Collected data
-- Opening Marker --
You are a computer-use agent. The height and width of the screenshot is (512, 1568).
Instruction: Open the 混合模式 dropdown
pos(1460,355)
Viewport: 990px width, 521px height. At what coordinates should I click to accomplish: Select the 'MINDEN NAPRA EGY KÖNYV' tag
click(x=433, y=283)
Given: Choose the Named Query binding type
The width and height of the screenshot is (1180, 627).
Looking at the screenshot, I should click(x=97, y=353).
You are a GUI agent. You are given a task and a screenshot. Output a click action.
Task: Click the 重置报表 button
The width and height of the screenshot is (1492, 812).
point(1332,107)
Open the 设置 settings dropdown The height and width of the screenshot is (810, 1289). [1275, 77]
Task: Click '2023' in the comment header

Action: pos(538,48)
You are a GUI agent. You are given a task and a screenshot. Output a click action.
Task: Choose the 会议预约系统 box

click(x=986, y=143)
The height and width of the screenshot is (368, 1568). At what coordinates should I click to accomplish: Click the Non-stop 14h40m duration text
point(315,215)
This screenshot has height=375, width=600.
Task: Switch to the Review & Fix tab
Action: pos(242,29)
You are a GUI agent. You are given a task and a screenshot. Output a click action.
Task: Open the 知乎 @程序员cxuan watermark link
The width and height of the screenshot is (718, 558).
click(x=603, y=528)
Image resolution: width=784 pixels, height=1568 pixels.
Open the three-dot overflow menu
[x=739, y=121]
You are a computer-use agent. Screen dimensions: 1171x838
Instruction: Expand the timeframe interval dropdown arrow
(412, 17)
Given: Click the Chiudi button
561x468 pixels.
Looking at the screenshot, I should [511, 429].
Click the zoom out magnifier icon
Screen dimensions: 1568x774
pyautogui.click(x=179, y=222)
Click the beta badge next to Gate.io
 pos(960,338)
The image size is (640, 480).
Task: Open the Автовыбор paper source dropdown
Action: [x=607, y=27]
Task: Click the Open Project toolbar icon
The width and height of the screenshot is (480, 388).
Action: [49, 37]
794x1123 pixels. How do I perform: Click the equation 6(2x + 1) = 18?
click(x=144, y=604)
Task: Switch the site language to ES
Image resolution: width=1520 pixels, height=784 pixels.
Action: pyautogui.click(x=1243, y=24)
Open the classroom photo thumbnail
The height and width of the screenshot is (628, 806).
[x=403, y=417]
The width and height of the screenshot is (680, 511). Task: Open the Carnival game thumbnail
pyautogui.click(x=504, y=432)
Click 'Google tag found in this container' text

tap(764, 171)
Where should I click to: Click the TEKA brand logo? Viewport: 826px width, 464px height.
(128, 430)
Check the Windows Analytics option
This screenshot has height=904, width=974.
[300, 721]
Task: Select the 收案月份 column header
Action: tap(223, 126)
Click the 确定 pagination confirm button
-- Closing Marker --
Find the word "button" in the entries above and gather every line that holds it.

Task: Click the 重置报表 button
Given: Click the Chiudi button
Click the 确定 pagination confirm button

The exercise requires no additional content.